В одной раме она без движения и даже не способна к нему, в другой она что-то очень уж подозрительно пенится.

Лес даёт Шишкин — лесовик прославленный. И вообще говорить об именах, более или менее известных, — бесполезно, читатель знает их, они уж старички, и картины их довольно стары, знакомы по отзывам печати или по выставкам, на которых они появились впервые. Да я и не претендую на роль художественного критика, я имею намерение передать моё, личное впечатление и тот «глас народа», который часто касался моих ушей во время посещения мною отдела.

— Это хуже куда Третьяковской галереи! — говорили одни.

— Бедно. Слабо. Плохо, — более определённо выражались другие, и я согласен с ними.

Бедно и слабо русское искусство на Всероссийской выставке, если судить о нём по образцам его, выставленным в художественном отделе. Исключая Васнецова, недавно доставленной в отдел картинки Семирадского-Боткина и перечисленных выше, большинство поразительно бесцветно или слишком цветисто.

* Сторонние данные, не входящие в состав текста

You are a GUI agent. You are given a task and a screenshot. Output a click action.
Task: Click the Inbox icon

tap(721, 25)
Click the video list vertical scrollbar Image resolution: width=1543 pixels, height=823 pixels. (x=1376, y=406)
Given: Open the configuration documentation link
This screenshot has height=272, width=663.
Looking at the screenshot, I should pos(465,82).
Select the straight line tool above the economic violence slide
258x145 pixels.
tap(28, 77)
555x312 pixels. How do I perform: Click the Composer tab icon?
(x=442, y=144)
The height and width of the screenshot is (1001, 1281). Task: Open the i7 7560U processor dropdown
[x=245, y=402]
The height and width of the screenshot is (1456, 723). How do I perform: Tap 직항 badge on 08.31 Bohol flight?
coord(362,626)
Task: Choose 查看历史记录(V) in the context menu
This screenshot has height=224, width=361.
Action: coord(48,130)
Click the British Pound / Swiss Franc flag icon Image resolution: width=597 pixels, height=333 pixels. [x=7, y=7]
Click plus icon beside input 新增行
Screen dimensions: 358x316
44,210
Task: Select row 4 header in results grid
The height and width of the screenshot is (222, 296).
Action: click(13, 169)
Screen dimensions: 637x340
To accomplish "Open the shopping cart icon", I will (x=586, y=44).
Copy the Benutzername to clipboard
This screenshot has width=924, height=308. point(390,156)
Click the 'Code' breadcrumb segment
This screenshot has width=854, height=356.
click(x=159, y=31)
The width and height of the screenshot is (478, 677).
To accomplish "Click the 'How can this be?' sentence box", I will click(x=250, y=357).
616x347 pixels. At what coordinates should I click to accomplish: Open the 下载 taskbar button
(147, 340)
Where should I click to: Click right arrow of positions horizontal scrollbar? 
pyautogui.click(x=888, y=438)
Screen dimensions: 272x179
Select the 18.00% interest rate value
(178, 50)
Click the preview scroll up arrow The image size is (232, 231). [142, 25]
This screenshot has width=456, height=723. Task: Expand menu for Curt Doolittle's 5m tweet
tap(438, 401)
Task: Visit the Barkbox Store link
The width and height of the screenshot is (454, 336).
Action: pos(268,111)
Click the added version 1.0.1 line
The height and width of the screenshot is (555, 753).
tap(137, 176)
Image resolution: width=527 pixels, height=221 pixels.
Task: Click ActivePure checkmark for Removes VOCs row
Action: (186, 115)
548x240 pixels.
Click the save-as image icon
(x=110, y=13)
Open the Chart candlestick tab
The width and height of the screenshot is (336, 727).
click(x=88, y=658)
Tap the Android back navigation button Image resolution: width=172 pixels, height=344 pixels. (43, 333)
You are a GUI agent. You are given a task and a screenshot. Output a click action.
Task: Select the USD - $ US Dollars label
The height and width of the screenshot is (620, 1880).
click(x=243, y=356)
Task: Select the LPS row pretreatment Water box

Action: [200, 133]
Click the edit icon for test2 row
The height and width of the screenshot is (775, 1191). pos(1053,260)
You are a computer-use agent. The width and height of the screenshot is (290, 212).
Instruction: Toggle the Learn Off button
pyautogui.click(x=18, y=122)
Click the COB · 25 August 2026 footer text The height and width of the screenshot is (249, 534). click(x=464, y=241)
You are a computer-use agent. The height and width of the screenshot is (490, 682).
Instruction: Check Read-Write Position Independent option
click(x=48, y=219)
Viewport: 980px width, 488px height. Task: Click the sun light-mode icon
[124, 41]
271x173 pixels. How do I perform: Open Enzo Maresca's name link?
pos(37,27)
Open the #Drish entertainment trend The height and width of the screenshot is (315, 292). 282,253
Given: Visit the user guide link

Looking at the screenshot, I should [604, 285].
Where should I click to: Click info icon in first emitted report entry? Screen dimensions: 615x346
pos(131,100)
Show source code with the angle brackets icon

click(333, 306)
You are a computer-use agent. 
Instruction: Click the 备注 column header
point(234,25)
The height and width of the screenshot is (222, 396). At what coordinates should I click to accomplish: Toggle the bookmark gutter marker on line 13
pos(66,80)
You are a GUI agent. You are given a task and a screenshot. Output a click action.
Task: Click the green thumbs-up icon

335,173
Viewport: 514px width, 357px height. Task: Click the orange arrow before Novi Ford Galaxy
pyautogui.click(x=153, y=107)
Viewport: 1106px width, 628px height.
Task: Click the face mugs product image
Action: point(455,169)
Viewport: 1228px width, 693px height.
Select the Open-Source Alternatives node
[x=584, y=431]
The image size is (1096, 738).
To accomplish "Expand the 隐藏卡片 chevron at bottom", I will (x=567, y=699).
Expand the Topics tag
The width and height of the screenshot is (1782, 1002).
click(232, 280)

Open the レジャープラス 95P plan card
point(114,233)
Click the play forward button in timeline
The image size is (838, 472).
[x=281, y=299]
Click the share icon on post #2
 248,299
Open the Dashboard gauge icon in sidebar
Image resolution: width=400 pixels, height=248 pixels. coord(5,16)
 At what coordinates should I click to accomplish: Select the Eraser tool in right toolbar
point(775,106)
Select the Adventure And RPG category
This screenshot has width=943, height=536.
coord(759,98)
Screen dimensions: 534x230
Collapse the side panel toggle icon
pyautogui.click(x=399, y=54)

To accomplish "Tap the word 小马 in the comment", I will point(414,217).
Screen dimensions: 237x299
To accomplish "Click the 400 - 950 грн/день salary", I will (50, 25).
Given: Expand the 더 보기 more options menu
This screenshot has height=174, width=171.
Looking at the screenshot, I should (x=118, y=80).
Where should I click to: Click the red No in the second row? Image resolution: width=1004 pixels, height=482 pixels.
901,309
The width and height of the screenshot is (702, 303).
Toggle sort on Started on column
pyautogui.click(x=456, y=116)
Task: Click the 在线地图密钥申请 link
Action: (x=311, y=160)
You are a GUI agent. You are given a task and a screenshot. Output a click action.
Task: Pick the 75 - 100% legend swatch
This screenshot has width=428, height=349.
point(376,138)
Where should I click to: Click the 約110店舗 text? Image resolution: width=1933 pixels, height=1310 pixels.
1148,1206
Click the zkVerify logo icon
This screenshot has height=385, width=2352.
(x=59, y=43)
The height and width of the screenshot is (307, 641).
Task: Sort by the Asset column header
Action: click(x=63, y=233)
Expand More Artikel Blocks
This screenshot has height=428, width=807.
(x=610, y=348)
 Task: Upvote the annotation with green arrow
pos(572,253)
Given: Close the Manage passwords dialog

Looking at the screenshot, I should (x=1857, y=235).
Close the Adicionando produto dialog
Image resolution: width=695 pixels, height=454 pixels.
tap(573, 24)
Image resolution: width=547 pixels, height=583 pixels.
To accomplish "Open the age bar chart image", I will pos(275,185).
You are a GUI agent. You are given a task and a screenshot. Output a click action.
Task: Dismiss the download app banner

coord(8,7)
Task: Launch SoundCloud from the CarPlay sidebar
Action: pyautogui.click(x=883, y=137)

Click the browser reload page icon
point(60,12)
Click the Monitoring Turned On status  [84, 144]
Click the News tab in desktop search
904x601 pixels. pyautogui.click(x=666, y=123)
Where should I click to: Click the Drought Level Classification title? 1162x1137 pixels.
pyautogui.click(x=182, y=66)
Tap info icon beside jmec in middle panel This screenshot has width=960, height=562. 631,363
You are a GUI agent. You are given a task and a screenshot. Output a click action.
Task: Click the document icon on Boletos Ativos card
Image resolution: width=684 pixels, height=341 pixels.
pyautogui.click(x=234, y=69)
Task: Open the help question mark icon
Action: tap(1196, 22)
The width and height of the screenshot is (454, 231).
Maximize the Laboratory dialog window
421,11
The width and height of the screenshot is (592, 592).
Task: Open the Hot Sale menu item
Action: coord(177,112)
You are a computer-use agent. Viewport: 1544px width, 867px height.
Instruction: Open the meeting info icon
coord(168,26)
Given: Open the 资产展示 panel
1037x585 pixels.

Сюжеты не оригинальны, исполнение не сильно, не живо, не изящно…

Я не говорю о Куриар и ещё двух-трёх художниках-артистах, но о тех десятках, которые пишут картины, кажется, только потому, что больше ничего не умеют делать.

Бросается в глаза отсутствие жанра. Кажется, господа русские художники видят горы, реки, леса и степи своей страны, но не видят и не знают её народа. Быт этого народа, изображённый сильной кистью и смелой рукой, не находит, очевидно, себе места на полотнах современных художников. Жанровые картины почти отсутствуют в массе пейзажей, и, право, маленькая Финляндия может служить уроком России, в лице её художников. Финляндцы выставили около восьмидесяти картин, из них до двух третей — жанр, и хороший жанр. Вот, например, картина Альстедта «Горе», — вы сразу видите, что художник глубоко чувствовал то, что писал. Картина изображает кладбище: между могил — группа людей, среди неё гробик, в нём ребёнок. Лица девочек, поющих надгробные молитвы, прелестны, — так много горя в них и во всех, кто стоит около гробика… Не оригинальная эта тема, но вы сразу видите, что она написана вдохновенно и горячо и что это маленькое горе близко сердцу художника. Картина Эрнефельта «Пожога» изображает людей, роющихся на пожарище в золе и в пепле, среди тлеющих углей, — и сколько в нём, в этом полотне, драмы, горя, скорби! На первом плане стоит девочка с испуганным, выпачканным в саже личиком, и в каждой жилке её лица, в руках, во всей фигуре — сколько жизни, сколько чувства! Прекрасна картина Галлонена «У костра». В лесу, на снегу, среди печальных, покрытых инеем деревьев, горит — живым огнём — костёр, и трое финнов сидят вокруг его. На их лицах — как и на всём вокруг них — дрожат багровые отблески огня. Сначала эта картина кажется грубой, потом она оживает и охватывает вас. Вы чувствуете, что ещё ярче, чем огонь костра, горит сердце художника любовью к своей суровой стране и к людям её — хмурым, печальным, утомлённым борьбою с ней, бедным людям. И с каждой жанровой картины финляндца бьёт в глаза эта любовь к своей стране и к её людям, а именно этого-то и недостаёт нашим художникам.